It’s been a long time. I’ve discovered such unique, eclectic sounds to attach myself to. Like taste buds changing, I thought my ears would never want to be battered again by the wall of sound. The screaming. Vile, poisonous words shredding my vocal cords. Through the eyes of who I am now, I don’t know why I was so attached. I had almost every single album. Baby’s momma took them and the iPod they were backed up on. I scraped the bumper sticker off my truck before I sold it and thought that was the last of it. I thought I finally grew out of it.
It was late on a Saturday night and still dismally quiet for driving. Closer played on the radio, and though I still believe it was his worst and most overplayed song, I found my lips forming the words. That was it. I had to listen to more. I just had to.
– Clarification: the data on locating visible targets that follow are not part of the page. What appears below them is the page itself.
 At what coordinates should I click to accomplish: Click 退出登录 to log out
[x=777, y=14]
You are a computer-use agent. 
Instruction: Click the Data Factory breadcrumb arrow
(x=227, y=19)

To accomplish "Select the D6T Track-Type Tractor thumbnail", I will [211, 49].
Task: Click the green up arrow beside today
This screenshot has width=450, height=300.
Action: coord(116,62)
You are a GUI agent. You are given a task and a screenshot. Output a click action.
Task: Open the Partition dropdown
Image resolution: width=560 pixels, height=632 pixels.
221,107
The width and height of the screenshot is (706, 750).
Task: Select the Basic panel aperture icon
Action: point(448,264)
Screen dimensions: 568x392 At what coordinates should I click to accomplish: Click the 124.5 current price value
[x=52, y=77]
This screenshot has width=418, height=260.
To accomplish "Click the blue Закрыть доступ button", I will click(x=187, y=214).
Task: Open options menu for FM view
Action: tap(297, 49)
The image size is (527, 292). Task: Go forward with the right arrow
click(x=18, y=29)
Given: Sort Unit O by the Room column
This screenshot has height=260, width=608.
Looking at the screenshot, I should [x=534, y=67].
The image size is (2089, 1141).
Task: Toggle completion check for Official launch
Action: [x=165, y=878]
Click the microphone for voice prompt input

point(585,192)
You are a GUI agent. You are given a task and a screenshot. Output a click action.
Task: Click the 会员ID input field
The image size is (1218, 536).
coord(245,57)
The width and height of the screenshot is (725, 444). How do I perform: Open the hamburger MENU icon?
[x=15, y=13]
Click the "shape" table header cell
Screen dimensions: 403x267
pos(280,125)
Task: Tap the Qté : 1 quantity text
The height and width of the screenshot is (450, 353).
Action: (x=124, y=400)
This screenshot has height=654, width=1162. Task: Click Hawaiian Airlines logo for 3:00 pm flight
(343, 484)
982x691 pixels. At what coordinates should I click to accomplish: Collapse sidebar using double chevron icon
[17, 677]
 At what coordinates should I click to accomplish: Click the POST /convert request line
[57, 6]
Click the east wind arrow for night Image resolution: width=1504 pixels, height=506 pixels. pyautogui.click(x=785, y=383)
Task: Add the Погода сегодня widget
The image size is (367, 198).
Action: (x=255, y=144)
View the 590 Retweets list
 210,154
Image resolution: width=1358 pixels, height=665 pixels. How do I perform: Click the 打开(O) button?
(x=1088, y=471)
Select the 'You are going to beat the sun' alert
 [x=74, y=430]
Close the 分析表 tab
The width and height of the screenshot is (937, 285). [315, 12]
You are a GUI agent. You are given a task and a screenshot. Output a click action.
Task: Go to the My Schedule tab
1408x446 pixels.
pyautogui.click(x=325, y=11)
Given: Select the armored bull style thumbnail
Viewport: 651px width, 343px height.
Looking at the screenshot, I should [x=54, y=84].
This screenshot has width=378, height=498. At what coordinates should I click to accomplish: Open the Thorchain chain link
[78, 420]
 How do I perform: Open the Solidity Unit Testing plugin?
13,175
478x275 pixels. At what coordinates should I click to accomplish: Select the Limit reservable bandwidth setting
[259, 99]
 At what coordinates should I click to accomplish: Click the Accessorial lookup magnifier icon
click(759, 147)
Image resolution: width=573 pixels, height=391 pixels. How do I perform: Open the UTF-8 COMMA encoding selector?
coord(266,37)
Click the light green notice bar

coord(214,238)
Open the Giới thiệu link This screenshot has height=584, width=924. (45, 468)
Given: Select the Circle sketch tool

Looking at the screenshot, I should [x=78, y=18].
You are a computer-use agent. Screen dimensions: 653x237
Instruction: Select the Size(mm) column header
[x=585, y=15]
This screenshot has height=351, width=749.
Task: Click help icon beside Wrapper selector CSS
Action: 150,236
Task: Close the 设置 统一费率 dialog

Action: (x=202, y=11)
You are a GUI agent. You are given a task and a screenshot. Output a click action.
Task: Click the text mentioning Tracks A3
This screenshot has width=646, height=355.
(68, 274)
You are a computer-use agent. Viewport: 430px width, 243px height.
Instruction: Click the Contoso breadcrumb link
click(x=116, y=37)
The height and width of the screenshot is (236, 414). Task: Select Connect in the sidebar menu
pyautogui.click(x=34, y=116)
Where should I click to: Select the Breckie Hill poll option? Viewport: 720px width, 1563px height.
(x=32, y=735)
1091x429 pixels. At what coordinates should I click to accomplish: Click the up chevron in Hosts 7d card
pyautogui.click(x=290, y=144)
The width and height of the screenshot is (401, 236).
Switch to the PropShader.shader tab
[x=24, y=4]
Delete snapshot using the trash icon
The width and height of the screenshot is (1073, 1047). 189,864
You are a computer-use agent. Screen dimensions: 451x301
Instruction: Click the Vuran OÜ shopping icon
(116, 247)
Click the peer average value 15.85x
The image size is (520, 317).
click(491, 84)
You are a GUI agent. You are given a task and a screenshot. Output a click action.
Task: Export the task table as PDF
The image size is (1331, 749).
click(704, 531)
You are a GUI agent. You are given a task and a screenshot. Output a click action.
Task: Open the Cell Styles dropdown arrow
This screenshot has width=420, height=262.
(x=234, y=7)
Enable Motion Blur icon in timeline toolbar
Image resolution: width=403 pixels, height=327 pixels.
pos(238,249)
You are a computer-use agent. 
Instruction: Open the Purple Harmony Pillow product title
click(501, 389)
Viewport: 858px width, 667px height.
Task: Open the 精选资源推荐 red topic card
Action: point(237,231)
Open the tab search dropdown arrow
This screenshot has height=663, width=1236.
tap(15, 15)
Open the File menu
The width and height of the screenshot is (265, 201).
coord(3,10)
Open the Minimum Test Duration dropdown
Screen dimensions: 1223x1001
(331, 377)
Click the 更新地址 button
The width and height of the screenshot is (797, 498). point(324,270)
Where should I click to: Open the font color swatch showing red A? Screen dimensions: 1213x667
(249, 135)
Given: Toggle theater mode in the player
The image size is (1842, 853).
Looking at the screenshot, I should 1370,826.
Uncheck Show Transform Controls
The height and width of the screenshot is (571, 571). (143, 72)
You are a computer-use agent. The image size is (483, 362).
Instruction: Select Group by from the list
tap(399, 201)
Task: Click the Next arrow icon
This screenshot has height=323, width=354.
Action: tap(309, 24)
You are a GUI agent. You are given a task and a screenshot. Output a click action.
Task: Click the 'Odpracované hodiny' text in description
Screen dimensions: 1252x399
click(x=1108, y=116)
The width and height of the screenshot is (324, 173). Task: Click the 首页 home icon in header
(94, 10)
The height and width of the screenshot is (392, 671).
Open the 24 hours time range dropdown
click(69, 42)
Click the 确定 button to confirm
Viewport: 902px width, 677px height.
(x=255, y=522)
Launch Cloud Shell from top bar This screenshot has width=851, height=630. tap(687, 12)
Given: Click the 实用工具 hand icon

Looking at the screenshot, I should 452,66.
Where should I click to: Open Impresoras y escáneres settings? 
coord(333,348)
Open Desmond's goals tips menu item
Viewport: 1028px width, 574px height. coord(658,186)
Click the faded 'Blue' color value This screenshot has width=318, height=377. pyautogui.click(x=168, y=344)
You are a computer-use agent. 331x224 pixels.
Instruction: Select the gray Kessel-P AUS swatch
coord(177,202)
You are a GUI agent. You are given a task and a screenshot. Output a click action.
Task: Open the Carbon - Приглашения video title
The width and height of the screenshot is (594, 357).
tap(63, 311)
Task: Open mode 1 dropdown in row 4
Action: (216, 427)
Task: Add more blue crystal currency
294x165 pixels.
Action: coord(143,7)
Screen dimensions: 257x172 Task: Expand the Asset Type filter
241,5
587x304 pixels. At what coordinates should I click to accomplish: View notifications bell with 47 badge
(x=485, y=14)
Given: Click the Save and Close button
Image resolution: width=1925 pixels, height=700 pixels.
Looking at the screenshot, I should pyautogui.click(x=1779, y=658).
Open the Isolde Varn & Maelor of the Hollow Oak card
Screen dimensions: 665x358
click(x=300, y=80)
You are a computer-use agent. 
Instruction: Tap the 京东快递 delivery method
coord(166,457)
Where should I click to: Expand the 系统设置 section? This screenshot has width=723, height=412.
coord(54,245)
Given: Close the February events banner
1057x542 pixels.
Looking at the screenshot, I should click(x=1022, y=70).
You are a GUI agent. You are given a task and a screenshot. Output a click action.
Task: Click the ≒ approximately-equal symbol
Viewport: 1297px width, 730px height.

I didn’t have anywhere to go to listen. I don’t know anyone at all that could put up with more than a minute. So, I found an empty parking lot and proceeded to thrash my eardrums via thrashing the speakers. I listened to half of The Fragile and a few select tracks from Further Down the Spiral. Finally, the cops came to inform me that I was not allowed to occupy public space at that hour of the morning.
Joe Camel, his smug snout sticking out proudly as he happily takes both your money and health in exchange for… I still don’t know. I have been craving it. Why? I worked so hard to quit so many times. When I finally did, I did so knowing it was over. I still distinctly remember putting the last one out, so happy and fulfilled that my mind had finally reached the conclusion that cigarettes are gross.
I scolded myself even as I wrapped my fingers around the pack to smack it into the palm of my hand. By time I was pulling the gold foil out, I just didn’t care. I just took a turn a wee bit too tight onto possibly the narrowest and busiest street in Portland, scraping the side and ending in a crinkle where there ought to be a smart, crisp contour. I’m supposed to be showing my car off on Wednesday as part of the launching of Uber EV. Now, I look like a schmuck that doesn’t take care of his things. Despite a service I could barely afford and a new set of shoes after the potholes claimed the right front tire, I am apparently not done paying out for repairs. I just didn’t care about my well being.
I know I’m not doing myself any favors. I know I can’t bring myself to care. I know that of any vice, this is the one that Kim will be least accepting of. What I don’t know is what to do from here. What can I do? I guess I’ll go have a cigarette and maybe when I’m done I will at least not feel so miserable.